- **À faire**
Recopiez les lignes depuis celle qui contient « Task: Click the Offset to face input field » jusqu'à celle qui contient « click(391, 200) » incluse, en échangeant « Wishlist » contre « Cart » et sans rien changer d'autre.

Entrées stockées:
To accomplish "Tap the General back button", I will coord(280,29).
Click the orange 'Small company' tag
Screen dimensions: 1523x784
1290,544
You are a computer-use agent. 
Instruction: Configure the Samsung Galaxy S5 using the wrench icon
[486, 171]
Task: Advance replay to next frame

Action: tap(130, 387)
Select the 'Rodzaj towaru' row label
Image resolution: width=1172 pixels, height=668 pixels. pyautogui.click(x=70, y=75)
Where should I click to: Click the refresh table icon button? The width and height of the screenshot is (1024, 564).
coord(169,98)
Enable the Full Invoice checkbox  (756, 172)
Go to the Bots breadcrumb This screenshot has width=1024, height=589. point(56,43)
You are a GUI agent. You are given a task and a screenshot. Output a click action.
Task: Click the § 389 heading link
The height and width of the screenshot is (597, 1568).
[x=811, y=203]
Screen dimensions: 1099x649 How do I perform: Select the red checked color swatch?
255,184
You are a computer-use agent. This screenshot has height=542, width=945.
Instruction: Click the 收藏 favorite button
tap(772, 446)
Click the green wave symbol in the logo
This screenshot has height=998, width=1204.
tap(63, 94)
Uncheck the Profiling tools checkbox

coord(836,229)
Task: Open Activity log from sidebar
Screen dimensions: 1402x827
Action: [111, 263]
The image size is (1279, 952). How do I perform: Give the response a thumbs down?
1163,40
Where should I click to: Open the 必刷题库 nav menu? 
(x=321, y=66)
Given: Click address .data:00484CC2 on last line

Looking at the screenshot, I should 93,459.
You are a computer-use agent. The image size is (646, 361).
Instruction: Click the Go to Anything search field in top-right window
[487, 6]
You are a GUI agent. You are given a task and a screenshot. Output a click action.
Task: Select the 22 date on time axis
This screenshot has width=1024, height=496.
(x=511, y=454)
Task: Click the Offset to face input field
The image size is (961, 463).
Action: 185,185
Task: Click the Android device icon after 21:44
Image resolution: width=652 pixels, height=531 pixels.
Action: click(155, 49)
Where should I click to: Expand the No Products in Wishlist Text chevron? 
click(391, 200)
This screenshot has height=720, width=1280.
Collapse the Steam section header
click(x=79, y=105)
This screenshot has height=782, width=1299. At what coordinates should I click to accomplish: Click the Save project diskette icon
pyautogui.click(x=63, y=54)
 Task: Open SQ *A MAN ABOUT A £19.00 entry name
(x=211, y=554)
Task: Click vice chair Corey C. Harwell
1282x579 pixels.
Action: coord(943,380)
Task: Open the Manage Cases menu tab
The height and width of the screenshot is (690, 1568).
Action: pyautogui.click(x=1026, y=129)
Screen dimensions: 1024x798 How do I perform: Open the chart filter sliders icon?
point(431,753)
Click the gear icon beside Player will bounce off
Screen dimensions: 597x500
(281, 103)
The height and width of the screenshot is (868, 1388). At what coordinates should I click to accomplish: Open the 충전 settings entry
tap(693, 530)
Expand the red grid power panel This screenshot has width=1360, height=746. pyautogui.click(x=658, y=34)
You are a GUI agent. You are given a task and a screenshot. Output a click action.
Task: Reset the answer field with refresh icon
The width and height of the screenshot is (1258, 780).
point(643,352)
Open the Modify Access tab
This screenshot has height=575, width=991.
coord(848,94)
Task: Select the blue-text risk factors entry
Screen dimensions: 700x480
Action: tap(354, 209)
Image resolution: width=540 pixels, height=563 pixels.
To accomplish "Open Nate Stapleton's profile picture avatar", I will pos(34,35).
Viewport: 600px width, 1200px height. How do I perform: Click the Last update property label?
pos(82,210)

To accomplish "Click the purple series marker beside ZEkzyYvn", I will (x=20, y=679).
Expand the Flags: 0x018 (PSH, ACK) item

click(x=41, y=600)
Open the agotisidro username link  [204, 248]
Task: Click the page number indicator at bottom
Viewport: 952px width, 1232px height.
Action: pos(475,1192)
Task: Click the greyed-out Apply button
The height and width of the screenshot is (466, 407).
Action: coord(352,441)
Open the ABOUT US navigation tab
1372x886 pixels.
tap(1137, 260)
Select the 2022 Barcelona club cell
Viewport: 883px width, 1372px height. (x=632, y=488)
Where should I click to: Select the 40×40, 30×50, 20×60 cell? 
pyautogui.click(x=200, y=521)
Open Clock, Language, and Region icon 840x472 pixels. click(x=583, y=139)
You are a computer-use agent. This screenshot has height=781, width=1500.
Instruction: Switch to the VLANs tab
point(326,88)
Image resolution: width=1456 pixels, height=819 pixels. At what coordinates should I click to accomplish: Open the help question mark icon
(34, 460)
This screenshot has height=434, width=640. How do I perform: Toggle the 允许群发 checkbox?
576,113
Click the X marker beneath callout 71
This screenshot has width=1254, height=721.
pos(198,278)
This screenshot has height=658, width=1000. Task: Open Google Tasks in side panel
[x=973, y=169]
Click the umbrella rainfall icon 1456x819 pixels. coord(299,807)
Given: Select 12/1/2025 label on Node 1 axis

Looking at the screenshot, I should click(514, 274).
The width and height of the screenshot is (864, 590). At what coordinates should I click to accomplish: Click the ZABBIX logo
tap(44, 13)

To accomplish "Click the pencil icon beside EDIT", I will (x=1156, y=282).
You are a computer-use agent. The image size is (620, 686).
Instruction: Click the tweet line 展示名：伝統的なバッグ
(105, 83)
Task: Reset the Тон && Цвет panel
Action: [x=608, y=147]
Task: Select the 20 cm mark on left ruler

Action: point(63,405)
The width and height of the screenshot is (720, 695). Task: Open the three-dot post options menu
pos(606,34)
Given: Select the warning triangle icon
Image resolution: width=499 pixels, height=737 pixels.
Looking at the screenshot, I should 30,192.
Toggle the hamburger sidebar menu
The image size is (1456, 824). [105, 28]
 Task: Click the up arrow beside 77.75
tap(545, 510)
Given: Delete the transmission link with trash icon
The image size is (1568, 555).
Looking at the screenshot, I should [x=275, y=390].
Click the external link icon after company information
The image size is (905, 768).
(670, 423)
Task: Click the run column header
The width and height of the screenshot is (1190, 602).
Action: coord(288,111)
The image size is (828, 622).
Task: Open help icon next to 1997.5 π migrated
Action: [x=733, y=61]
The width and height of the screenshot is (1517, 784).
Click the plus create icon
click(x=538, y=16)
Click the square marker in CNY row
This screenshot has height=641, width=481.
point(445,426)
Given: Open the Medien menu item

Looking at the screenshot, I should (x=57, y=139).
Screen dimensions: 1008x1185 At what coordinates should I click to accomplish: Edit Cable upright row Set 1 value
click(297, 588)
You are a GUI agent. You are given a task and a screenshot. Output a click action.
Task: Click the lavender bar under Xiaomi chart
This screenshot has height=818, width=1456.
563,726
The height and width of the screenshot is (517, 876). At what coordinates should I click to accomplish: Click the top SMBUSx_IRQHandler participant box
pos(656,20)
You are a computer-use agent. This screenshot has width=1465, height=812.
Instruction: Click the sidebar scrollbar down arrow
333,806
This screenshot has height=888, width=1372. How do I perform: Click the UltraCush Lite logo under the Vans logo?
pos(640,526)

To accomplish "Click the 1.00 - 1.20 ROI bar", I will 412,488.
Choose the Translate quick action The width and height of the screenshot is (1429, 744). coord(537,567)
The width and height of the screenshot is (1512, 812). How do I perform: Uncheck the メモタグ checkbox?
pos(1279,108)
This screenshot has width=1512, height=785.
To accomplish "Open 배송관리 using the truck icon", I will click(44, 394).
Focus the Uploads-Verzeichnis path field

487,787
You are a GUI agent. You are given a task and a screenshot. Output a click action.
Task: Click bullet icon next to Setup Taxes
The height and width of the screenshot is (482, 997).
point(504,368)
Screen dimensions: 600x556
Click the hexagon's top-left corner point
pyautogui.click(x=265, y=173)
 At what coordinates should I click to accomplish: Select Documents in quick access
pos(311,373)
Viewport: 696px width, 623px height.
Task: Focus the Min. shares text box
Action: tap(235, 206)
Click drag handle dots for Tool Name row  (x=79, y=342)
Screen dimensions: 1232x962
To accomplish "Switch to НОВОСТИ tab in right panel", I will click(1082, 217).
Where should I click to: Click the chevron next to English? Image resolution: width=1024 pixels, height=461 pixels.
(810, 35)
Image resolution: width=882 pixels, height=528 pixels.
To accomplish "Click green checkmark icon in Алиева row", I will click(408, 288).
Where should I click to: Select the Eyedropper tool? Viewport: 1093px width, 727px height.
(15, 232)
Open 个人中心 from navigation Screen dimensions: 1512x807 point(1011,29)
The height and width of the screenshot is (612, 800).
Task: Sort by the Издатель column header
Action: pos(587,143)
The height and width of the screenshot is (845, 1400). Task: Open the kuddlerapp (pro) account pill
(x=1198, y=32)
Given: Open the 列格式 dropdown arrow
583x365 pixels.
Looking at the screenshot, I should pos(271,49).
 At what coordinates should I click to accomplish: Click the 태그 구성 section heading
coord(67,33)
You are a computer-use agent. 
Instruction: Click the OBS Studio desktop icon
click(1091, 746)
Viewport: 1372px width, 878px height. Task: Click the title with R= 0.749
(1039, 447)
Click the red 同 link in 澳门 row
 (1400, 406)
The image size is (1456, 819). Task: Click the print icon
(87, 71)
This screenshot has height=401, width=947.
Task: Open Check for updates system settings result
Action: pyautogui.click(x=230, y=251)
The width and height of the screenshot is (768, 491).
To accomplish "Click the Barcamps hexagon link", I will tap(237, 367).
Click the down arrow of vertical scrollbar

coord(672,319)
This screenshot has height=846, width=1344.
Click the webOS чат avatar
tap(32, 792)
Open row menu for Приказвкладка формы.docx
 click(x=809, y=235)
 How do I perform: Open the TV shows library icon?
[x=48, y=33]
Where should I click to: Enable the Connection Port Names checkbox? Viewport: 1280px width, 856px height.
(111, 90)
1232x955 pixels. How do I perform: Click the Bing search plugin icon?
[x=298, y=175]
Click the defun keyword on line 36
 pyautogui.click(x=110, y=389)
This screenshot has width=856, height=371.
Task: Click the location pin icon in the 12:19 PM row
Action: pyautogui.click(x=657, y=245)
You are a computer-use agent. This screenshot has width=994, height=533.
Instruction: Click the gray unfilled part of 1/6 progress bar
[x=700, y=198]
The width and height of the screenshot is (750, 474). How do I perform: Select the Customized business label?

- **Solution proposée**
Task: Click the Offset to face input field
The image size is (961, 463).
Action: 185,185
Task: Click the Android device icon after 21:44
Image resolution: width=652 pixels, height=531 pixels.
Action: click(155, 49)
Where should I click to: Expand the No Products in Cart Text chevron? 
click(391, 200)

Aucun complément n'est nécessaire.